Sizing the Bracelet The Foldover Clasp

October 1998

Timepieces:Education & Repair

Sizing the Bracelet
The Foldover Clasp

Sliding clasps make mesh bracelet repairs simple and user-friendly

By David Christianson
Certified Master Watchmaker

Having covered how to size and replace leather bands and mesh bands (Professional Jeweler,July 1998, p. 82-83, and August 1998, p. 88), we move on to one part of the metal bracelet that appears frequently at your showcase in need of repair or replacement: foldover buckles.

Several areas on the buckles are most problematic: the center hinge pin and the solid pin that holds the buckle assembly to the six o'clock side of the bracelet. When the customer arrives with his or her watch in hand rather than on the wrist, chances are the buckle center pin slipped out or the clasp connection pin is bent, broken or missing.

If the watch fell onto a hard surface, your customer may appreciate a quick damage survey. (If the bracelet is a mesh style or one that uses a snap-and-lock type of clasp arrangement, read ahead to "Sliding Clasp Replacement.")

The Hinge Pin
Locate the correct-size replacement center hinge pin, available as an assortment of steel wire from your watch material supplier. Often a standard paper clip can fill the need in a pinch: the wire is often just the correct diameter.

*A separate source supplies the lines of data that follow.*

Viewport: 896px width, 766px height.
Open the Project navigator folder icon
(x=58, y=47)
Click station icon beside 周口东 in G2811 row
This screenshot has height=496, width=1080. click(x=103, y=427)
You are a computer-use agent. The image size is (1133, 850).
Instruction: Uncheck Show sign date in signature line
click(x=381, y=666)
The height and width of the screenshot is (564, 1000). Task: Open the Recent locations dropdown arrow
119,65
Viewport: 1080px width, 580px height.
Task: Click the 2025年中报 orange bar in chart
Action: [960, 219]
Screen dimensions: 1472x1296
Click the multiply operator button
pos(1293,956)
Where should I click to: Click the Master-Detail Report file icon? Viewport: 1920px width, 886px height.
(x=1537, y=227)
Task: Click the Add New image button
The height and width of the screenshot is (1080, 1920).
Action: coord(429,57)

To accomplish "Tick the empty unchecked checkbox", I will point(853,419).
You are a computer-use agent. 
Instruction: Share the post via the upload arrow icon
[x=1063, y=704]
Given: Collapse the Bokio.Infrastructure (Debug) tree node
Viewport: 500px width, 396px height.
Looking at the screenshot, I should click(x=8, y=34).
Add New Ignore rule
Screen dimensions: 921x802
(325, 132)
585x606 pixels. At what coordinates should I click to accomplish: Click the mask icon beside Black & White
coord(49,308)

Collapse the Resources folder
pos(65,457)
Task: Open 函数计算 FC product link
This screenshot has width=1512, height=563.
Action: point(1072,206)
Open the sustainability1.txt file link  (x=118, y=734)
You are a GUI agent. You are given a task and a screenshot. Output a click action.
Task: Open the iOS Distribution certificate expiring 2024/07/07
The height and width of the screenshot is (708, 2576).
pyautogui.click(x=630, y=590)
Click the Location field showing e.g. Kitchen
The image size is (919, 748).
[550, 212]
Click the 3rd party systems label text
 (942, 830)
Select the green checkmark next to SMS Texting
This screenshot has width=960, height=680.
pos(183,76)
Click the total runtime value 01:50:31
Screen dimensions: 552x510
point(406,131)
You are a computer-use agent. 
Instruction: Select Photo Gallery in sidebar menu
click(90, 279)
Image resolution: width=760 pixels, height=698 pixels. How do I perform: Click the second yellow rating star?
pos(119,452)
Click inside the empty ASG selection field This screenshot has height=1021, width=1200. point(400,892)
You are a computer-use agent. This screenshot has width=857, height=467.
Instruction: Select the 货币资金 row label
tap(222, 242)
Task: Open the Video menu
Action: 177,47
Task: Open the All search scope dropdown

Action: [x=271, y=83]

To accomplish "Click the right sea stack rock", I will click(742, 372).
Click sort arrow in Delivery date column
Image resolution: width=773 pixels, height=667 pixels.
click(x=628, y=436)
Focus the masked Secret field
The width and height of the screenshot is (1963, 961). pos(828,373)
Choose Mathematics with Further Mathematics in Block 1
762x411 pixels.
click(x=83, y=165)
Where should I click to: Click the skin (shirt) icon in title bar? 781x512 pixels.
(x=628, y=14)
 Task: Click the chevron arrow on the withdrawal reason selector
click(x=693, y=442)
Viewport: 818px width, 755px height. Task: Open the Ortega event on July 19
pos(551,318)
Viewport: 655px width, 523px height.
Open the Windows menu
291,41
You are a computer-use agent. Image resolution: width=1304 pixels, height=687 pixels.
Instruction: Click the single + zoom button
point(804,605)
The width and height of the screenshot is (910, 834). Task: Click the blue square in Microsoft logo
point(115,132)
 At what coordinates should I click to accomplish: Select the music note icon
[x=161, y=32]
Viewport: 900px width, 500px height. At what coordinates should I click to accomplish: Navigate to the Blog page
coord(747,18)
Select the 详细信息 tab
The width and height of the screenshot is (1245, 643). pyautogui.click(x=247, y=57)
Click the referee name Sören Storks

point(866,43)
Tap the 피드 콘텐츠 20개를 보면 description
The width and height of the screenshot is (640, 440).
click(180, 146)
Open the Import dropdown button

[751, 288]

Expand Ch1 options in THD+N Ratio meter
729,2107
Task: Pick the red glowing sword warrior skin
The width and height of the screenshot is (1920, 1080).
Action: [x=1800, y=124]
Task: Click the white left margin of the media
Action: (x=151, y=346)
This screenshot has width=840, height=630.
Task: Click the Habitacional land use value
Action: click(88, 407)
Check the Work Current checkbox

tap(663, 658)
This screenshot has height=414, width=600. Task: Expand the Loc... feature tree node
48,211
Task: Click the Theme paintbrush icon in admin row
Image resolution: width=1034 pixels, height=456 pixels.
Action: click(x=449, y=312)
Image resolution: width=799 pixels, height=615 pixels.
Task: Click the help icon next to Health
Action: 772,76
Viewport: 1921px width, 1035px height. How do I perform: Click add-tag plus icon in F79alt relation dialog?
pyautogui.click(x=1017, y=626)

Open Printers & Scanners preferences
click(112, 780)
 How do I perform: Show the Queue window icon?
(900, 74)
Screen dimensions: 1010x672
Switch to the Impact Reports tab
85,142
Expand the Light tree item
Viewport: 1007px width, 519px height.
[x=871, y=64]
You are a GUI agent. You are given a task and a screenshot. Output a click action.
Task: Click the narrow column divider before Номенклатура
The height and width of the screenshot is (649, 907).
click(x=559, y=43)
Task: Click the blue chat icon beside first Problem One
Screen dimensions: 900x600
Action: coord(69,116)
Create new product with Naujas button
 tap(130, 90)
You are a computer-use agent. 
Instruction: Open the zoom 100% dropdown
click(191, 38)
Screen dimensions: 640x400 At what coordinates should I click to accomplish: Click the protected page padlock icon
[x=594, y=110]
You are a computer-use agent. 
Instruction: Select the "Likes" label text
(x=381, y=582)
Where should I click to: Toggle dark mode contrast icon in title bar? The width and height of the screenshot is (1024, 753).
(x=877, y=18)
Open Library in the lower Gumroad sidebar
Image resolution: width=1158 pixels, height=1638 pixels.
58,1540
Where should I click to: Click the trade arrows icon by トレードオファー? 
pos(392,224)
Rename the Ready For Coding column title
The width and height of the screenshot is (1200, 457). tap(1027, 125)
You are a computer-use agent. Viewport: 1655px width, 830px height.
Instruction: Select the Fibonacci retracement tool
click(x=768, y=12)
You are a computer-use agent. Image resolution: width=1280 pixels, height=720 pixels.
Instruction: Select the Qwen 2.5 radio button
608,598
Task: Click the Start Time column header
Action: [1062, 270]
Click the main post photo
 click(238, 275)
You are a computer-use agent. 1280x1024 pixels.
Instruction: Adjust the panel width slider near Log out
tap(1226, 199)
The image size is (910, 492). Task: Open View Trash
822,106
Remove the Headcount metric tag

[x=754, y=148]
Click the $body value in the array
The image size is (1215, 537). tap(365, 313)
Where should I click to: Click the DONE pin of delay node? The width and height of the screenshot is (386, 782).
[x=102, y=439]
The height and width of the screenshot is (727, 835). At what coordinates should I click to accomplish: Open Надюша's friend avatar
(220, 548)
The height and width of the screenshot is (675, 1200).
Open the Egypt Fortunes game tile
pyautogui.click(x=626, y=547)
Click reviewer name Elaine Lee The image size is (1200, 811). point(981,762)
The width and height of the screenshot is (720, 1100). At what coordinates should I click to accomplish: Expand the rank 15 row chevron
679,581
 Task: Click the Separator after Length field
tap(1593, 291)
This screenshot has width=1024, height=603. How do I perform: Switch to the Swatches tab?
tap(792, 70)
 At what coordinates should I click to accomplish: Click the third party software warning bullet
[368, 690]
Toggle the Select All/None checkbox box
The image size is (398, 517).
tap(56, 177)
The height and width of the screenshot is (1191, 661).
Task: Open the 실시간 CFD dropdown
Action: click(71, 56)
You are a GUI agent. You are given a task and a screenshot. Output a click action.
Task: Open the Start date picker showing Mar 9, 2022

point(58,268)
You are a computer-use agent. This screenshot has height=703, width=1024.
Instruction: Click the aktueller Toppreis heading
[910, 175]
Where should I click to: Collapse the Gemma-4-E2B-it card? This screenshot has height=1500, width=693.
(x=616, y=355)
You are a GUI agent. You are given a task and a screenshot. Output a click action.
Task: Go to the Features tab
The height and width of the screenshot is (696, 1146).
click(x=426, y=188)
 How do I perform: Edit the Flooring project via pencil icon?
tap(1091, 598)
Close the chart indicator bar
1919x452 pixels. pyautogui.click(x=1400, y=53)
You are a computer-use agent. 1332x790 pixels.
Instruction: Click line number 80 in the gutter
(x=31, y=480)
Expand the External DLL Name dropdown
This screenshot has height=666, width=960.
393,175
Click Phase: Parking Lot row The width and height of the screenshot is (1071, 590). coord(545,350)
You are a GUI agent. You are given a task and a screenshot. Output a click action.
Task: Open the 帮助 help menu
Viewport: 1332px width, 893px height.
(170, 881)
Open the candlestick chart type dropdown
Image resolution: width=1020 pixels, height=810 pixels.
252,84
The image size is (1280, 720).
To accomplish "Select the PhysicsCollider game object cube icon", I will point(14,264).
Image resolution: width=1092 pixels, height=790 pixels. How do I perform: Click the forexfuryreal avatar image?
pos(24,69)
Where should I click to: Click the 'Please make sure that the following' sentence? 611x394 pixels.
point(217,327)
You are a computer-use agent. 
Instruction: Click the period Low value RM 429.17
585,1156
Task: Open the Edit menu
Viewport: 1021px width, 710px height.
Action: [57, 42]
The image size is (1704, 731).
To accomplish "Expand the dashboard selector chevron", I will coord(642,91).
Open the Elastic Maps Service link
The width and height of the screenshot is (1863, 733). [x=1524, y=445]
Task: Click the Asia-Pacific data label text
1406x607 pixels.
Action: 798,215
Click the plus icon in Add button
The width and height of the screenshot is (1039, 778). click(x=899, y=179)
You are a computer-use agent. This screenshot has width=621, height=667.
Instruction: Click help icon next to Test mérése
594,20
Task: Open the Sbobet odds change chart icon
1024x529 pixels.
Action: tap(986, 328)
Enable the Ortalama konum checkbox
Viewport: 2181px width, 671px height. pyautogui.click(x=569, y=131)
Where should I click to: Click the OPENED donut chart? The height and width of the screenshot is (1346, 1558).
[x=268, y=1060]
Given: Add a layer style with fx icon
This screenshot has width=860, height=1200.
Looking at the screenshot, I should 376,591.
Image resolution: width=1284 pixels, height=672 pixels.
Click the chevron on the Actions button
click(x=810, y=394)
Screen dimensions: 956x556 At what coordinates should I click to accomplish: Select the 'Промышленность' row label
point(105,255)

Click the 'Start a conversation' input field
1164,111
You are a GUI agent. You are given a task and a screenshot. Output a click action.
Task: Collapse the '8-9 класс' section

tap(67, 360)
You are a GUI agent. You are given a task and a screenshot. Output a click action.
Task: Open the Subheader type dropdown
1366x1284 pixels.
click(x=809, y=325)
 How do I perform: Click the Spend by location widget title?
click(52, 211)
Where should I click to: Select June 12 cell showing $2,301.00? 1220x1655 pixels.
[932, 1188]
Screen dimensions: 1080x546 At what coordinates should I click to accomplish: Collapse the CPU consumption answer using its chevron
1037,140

In either case, cut the pin or wire half a millimeter longer than the hinge. Tap one end of the pin with a hammer while the buckle rests on your bench block. If you then cut the wire or pin with nippers, you'll need to hammer the ends to flare them. The end will hold the pin into the buckle. File each end smooth so they don't catch on shirt sleeves or skin.

The Buckle Pin
If this pin is missing, it often requires a new spring bar or solid pin. The end of the buckle on the 12 o'clock side uses a solid pin; the other uses a special buckle spring bar. Get the correct size from your materials supply or watch company. Measure the distance between ends in millimeters and select a pin with a snug fit.

Place one end of the bar in the appropriate hole and grasp the pin with needle-nose pliers or other grip. Flex the opposite wall of the buckle just enough to slip the other end of the solid pin into the opposite hole without distorting the wall.

For the buckle spring bar, which has shorter ends than the normal type of spring bar, insert one end into a hole, retract the other and slip it into the opposite hole.

Sliding Clasp Replacement
Many thinner units, typically used with mesh bracelets, include one locking section and one sliding section. The sliding portion can be replaced with a screw or solid pin with riveted ends. The locking portion sometimes requires a spot weld that's not feasible. It might not even be necessary.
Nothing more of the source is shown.